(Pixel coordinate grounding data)
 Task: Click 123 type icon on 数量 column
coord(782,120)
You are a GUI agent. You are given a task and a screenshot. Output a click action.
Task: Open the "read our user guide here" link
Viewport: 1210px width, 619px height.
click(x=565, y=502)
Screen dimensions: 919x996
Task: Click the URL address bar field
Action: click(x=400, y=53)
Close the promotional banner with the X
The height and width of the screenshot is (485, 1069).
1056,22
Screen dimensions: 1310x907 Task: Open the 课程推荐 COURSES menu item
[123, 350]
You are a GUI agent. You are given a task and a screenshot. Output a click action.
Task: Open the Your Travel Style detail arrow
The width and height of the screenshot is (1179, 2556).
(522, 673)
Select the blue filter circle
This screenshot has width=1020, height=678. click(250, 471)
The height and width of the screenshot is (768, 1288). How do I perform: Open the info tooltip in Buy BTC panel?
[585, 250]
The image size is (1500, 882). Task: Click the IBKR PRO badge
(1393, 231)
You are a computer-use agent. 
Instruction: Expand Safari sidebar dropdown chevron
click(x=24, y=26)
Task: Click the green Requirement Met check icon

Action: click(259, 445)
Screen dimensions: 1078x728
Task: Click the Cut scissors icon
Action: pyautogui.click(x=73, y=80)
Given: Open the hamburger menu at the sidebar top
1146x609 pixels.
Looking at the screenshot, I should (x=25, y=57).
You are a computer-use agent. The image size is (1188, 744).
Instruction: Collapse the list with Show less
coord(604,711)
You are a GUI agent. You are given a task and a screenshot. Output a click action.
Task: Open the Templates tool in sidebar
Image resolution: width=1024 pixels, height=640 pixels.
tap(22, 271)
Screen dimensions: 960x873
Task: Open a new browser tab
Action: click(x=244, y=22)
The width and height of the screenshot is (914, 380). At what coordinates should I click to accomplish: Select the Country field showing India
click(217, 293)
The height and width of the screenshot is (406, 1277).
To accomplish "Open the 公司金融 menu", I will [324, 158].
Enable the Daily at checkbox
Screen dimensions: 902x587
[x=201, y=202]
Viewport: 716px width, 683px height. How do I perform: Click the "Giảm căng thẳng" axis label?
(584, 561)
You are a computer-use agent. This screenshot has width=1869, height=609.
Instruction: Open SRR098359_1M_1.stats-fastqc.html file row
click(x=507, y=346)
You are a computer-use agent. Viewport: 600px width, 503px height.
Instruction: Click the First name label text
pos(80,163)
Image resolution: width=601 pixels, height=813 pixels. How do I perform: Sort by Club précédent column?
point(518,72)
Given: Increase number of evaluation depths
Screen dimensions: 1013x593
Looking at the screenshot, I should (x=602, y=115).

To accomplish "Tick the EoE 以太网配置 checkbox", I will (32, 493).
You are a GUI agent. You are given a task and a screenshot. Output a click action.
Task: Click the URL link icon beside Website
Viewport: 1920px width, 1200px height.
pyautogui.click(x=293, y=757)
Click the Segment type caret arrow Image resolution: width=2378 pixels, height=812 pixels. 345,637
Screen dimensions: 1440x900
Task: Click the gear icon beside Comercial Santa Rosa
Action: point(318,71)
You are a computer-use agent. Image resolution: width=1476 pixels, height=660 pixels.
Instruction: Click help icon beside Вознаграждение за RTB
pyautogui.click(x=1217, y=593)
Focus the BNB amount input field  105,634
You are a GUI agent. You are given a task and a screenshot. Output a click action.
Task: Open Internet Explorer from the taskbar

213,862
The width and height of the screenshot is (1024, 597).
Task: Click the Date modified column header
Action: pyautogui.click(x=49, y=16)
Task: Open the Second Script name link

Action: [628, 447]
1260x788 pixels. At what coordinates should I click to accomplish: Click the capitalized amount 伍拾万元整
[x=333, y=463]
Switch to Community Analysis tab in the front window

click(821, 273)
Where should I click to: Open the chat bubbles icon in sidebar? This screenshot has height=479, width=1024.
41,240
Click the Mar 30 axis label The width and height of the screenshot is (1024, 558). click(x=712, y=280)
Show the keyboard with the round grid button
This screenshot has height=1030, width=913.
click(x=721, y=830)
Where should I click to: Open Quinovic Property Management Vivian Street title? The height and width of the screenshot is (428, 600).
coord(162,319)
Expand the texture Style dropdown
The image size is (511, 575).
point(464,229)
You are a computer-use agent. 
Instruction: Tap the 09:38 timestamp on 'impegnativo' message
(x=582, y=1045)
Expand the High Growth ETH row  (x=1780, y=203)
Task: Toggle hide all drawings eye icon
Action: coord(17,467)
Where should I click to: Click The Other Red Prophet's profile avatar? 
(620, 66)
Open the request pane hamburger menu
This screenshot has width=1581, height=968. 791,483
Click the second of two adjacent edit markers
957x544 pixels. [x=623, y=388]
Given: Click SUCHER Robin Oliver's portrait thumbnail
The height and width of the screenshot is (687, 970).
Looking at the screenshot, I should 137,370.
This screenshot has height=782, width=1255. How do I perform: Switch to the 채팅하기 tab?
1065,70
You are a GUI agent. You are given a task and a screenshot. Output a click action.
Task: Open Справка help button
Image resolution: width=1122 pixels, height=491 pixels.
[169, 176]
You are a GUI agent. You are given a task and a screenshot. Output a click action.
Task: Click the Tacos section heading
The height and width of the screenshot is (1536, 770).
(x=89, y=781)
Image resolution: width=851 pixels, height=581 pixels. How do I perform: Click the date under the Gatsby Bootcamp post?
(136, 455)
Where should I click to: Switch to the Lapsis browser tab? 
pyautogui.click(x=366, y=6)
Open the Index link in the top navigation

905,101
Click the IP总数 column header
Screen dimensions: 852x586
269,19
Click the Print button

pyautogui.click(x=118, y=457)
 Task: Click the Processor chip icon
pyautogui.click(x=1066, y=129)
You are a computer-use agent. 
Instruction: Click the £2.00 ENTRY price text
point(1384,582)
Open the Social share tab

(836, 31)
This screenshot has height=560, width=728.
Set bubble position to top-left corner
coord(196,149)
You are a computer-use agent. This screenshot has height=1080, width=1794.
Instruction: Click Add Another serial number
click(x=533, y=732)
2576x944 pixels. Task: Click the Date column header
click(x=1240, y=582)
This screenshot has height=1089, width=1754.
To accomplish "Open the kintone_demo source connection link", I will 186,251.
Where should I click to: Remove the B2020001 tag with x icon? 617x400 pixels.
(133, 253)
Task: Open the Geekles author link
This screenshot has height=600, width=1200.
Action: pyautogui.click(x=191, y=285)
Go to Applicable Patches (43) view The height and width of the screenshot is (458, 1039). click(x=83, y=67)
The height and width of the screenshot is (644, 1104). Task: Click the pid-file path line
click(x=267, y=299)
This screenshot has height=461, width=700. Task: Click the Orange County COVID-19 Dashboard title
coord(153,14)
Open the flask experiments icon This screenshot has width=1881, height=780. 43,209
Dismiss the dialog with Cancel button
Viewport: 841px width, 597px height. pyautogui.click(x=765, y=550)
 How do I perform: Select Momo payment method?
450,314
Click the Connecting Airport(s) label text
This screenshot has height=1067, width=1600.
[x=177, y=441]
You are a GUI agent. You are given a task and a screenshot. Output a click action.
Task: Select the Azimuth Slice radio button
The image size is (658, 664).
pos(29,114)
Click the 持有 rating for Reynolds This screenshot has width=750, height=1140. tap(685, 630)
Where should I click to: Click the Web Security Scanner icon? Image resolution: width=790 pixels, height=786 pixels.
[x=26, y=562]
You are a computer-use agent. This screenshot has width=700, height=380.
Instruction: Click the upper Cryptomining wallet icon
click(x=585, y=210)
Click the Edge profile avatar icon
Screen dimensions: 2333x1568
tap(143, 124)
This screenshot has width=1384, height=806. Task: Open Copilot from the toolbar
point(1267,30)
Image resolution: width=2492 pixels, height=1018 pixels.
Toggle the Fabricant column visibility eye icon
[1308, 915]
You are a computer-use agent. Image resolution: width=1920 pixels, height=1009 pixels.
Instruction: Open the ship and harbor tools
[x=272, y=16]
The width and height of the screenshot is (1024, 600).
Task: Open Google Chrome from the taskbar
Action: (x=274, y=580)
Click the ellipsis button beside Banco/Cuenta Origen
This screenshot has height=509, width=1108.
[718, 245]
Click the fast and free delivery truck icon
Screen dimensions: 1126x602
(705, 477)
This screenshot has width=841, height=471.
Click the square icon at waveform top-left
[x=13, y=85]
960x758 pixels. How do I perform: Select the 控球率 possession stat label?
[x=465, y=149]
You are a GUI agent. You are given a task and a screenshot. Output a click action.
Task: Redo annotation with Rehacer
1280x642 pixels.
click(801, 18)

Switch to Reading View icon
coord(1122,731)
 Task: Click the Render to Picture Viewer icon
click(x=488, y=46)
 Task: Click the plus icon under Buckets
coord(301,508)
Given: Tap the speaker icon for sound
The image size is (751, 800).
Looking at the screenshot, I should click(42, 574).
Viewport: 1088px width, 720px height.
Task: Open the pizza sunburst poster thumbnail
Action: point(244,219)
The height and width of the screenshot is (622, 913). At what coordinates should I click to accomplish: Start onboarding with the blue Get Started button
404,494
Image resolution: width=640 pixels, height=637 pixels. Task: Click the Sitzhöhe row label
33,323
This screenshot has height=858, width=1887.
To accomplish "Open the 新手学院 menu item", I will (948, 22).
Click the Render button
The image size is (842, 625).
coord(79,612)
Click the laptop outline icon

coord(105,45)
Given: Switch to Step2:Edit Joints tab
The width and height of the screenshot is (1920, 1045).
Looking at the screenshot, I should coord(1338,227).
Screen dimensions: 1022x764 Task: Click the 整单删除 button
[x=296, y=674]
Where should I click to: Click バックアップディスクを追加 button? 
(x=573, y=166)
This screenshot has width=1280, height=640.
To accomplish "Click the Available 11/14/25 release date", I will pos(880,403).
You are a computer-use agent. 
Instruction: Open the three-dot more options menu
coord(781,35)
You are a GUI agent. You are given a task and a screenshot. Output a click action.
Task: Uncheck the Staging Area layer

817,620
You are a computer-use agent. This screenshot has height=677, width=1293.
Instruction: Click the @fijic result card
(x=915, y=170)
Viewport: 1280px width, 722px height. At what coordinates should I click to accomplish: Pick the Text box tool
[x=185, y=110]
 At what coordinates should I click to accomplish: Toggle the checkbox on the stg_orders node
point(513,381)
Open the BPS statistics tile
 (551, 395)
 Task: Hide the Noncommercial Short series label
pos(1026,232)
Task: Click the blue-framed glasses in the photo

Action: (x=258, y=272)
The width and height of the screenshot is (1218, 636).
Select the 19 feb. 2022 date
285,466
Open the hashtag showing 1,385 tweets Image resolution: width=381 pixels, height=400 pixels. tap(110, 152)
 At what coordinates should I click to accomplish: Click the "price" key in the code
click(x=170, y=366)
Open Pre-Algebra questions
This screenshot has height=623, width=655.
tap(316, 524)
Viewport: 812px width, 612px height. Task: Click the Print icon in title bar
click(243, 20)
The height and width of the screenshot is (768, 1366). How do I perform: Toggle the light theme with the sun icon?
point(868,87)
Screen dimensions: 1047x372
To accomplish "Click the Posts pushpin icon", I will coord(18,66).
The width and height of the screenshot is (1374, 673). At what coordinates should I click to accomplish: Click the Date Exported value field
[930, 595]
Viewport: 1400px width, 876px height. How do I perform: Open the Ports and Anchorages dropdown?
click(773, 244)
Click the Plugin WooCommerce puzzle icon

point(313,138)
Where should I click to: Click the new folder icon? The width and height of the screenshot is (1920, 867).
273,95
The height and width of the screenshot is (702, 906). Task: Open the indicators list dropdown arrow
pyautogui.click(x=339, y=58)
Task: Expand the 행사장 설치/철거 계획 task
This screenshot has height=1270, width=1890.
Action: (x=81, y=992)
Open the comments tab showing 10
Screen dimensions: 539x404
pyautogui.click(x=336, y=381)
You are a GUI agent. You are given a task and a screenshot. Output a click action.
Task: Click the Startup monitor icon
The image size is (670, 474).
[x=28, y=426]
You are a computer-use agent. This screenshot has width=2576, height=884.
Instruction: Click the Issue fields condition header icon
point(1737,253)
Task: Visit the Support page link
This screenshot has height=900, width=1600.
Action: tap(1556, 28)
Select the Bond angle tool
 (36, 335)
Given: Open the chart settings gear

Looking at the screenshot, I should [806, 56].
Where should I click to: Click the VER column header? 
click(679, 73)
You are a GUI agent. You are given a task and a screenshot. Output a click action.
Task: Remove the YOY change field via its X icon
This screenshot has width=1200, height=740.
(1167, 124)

Your objective >> Using the records above, find and show each line with the string "will".

Exercise solution >>
To accomplish "Open the 公司金融 menu", I will [324, 158].
To accomplish "Tick the EoE 以太网配置 checkbox", I will (32, 493).
To accomplish "Open the kintone_demo source connection link", I will 186,251.
To accomplish "Open the 新手学院 menu item", I will (948, 22).
To accomplish "Click the Available 11/14/25 release date", I will pos(880,403).
To accomplish "Click the Posts pushpin icon", I will coord(18,66).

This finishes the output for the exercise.